Records for processing →
=-=-=
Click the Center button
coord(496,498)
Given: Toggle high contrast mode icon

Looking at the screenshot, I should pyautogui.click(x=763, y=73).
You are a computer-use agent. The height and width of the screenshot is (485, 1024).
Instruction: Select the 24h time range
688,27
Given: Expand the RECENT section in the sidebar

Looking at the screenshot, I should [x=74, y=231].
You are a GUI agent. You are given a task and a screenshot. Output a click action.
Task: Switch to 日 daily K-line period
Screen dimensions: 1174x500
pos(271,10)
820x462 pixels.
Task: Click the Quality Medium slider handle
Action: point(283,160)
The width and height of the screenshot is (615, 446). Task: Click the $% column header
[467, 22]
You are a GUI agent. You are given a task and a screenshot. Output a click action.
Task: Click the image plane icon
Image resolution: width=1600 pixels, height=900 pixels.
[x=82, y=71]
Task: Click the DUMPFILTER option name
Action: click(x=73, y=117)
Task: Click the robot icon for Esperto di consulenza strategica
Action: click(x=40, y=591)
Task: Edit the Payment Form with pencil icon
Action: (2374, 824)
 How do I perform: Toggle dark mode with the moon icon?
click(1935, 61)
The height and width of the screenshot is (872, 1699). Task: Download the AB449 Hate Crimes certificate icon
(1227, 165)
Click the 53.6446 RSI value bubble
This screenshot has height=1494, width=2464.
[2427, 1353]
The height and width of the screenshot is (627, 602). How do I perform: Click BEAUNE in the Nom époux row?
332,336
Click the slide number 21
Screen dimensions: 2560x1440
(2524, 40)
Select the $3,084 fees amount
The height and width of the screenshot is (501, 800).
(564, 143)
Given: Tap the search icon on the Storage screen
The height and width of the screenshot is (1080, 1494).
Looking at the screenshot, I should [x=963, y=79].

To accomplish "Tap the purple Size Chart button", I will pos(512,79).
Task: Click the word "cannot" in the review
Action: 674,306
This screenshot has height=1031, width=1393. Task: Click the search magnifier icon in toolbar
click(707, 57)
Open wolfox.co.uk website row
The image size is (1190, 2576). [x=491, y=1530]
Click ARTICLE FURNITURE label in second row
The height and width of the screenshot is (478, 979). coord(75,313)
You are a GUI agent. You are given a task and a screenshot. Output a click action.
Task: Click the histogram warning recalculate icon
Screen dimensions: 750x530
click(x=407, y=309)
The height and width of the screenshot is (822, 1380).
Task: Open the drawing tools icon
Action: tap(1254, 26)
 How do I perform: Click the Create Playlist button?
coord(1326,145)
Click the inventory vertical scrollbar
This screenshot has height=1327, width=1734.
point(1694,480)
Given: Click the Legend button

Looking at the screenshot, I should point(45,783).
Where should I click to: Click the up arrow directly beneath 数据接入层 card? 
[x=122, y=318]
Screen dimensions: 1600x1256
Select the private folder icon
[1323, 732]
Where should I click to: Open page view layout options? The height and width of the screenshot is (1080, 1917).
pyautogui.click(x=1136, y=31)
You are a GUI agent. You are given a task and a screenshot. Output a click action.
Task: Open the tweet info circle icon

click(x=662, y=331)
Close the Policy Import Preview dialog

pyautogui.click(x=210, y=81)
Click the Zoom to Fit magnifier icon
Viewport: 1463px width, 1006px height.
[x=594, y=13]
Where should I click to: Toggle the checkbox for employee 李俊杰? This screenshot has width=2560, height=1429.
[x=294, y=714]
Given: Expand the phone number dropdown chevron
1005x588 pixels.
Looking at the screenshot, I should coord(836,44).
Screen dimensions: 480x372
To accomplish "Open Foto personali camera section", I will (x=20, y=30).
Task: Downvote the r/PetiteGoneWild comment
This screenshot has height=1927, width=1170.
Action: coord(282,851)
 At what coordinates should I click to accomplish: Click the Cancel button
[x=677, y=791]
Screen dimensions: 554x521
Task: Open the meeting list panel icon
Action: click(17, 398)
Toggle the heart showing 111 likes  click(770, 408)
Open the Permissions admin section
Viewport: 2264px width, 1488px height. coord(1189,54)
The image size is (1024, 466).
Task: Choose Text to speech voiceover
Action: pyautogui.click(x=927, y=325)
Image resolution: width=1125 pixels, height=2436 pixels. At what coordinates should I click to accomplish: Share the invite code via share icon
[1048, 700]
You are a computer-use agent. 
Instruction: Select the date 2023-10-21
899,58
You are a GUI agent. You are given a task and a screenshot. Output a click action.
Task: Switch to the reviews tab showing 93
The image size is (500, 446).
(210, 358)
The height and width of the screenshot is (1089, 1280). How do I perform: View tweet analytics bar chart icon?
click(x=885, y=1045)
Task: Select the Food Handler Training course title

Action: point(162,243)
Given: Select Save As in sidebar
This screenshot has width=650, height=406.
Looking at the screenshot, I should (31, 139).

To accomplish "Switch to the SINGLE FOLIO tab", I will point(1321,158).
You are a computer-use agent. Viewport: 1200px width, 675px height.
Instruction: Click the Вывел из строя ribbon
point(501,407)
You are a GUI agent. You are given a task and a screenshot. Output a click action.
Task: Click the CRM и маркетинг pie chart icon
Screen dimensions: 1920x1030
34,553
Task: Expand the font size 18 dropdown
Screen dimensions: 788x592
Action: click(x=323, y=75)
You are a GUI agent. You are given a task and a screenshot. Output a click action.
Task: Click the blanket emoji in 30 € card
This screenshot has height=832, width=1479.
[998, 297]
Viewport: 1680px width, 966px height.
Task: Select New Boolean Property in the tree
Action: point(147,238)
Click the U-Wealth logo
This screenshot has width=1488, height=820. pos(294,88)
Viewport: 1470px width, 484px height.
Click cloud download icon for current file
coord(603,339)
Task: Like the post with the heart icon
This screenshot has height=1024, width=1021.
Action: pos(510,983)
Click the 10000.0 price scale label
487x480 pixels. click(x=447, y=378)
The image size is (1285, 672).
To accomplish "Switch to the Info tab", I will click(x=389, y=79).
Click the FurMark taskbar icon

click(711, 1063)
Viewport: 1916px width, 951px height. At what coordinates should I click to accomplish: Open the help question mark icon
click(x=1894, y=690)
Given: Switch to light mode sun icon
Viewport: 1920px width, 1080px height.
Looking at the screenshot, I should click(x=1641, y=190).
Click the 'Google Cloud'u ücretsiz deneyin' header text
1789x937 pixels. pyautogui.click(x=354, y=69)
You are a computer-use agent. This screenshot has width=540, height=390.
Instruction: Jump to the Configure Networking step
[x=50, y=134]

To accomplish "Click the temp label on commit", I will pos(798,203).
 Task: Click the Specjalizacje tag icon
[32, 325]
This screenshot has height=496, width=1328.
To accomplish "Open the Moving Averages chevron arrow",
=-=-=
Task statement → Copy all of the records above exactly, line for line.

Exercise result →
Click the Center button
coord(496,498)
Given: Toggle high contrast mode icon

Looking at the screenshot, I should pyautogui.click(x=763, y=73).
You are a computer-use agent. The height and width of the screenshot is (485, 1024).
Instruction: Select the 24h time range
688,27
Given: Expand the RECENT section in the sidebar

Looking at the screenshot, I should [x=74, y=231].
You are a GUI agent. You are given a task and a screenshot. Output a click action.
Task: Switch to 日 daily K-line period
Screen dimensions: 1174x500
pos(271,10)
820x462 pixels.
Task: Click the Quality Medium slider handle
Action: point(283,160)
The width and height of the screenshot is (615, 446). Task: Click the $% column header
[467, 22]
You are a GUI agent. You are given a task and a screenshot. Output a click action.
Task: Click the image plane icon
Image resolution: width=1600 pixels, height=900 pixels.
[x=82, y=71]
Task: Click the DUMPFILTER option name
Action: click(x=73, y=117)
Task: Click the robot icon for Esperto di consulenza strategica
Action: click(x=40, y=591)
Task: Edit the Payment Form with pencil icon
Action: (2374, 824)
 How do I perform: Toggle dark mode with the moon icon?
click(1935, 61)
The height and width of the screenshot is (872, 1699). Task: Download the AB449 Hate Crimes certificate icon
(1227, 165)
Click the 53.6446 RSI value bubble
This screenshot has height=1494, width=2464.
[2427, 1353]
The height and width of the screenshot is (627, 602). How do I perform: Click BEAUNE in the Nom époux row?
332,336
Click the slide number 21
Screen dimensions: 2560x1440
(2524, 40)
Select the $3,084 fees amount
The height and width of the screenshot is (501, 800).
(564, 143)
Given: Tap the search icon on the Storage screen
The height and width of the screenshot is (1080, 1494).
Looking at the screenshot, I should [x=963, y=79].

To accomplish "Tap the purple Size Chart button", I will pos(512,79).
Task: Click the word "cannot" in the review
Action: 674,306
This screenshot has height=1031, width=1393. Task: Click the search magnifier icon in toolbar
click(707, 57)
Open wolfox.co.uk website row
The image size is (1190, 2576). [x=491, y=1530]
Click ARTICLE FURNITURE label in second row
The height and width of the screenshot is (478, 979). coord(75,313)
You are a GUI agent. You are given a task and a screenshot. Output a click action.
Task: Click the histogram warning recalculate icon
Screen dimensions: 750x530
click(x=407, y=309)
The height and width of the screenshot is (822, 1380).
Task: Open the drawing tools icon
Action: tap(1254, 26)
 How do I perform: Click the Create Playlist button?
coord(1326,145)
Click the inventory vertical scrollbar
This screenshot has height=1327, width=1734.
point(1694,480)
Given: Click the Legend button

Looking at the screenshot, I should point(45,783).
Where should I click to: Click the up arrow directly beneath 数据接入层 card? 
[x=122, y=318]
Screen dimensions: 1600x1256
Select the private folder icon
[1323, 732]
Where should I click to: Open page view layout options? The height and width of the screenshot is (1080, 1917).
pyautogui.click(x=1136, y=31)
You are a GUI agent. You are given a task and a screenshot. Output a click action.
Task: Open the tweet info circle icon

click(x=662, y=331)
Close the Policy Import Preview dialog

pyautogui.click(x=210, y=81)
Click the Zoom to Fit magnifier icon
Viewport: 1463px width, 1006px height.
[x=594, y=13]
Where should I click to: Toggle the checkbox for employee 李俊杰? This screenshot has width=2560, height=1429.
[x=294, y=714]
Given: Expand the phone number dropdown chevron
1005x588 pixels.
Looking at the screenshot, I should coord(836,44).
Screen dimensions: 480x372
To accomplish "Open Foto personali camera section", I will (x=20, y=30).
Task: Downvote the r/PetiteGoneWild comment
This screenshot has height=1927, width=1170.
Action: coord(282,851)
 At what coordinates should I click to accomplish: Click the Cancel button
[x=677, y=791]
Screen dimensions: 554x521
Task: Open the meeting list panel icon
Action: click(17, 398)
Toggle the heart showing 111 likes  click(770, 408)
Open the Permissions admin section
Viewport: 2264px width, 1488px height. coord(1189,54)
The image size is (1024, 466).
Task: Choose Text to speech voiceover
Action: pyautogui.click(x=927, y=325)
Image resolution: width=1125 pixels, height=2436 pixels. At what coordinates should I click to accomplish: Share the invite code via share icon
[1048, 700]
You are a computer-use agent. 
Instruction: Select the date 2023-10-21
899,58
You are a GUI agent. You are given a task and a screenshot. Output a click action.
Task: Switch to the reviews tab showing 93
The image size is (500, 446).
(210, 358)
The height and width of the screenshot is (1089, 1280). How do I perform: View tweet analytics bar chart icon?
click(x=885, y=1045)
Task: Select the Food Handler Training course title

Action: point(162,243)
Given: Select Save As in sidebar
This screenshot has width=650, height=406.
Looking at the screenshot, I should (31, 139).

To accomplish "Switch to the SINGLE FOLIO tab", I will point(1321,158).
You are a computer-use agent. Viewport: 1200px width, 675px height.
Instruction: Click the Вывел из строя ribbon
point(501,407)
You are a GUI agent. You are given a task and a screenshot. Output a click action.
Task: Click the CRM и маркетинг pie chart icon
Screen dimensions: 1920x1030
34,553
Task: Expand the font size 18 dropdown
Screen dimensions: 788x592
Action: click(x=323, y=75)
You are a GUI agent. You are given a task and a screenshot. Output a click action.
Task: Click the blanket emoji in 30 € card
This screenshot has height=832, width=1479.
[998, 297]
Viewport: 1680px width, 966px height.
Task: Select New Boolean Property in the tree
Action: point(147,238)
Click the U-Wealth logo
This screenshot has width=1488, height=820. pos(294,88)
Viewport: 1470px width, 484px height.
Click cloud download icon for current file
coord(603,339)
Task: Like the post with the heart icon
This screenshot has height=1024, width=1021.
Action: pos(510,983)
Click the 10000.0 price scale label
487x480 pixels. click(x=447, y=378)
The image size is (1285, 672).
To accomplish "Switch to the Info tab", I will click(x=389, y=79).
Click the FurMark taskbar icon

click(711, 1063)
Viewport: 1916px width, 951px height. At what coordinates should I click to accomplish: Open the help question mark icon
click(x=1894, y=690)
Given: Switch to light mode sun icon
Viewport: 1920px width, 1080px height.
Looking at the screenshot, I should click(x=1641, y=190).
Click the 'Google Cloud'u ücretsiz deneyin' header text
1789x937 pixels. pyautogui.click(x=354, y=69)
You are a computer-use agent. This screenshot has width=540, height=390.
Instruction: Jump to the Configure Networking step
[x=50, y=134]

To accomplish "Click the temp label on commit", I will pos(798,203).
 Task: Click the Specjalizacje tag icon
[32, 325]
This screenshot has height=496, width=1328.
To accomplish "Open the Moving Averages chevron arrow",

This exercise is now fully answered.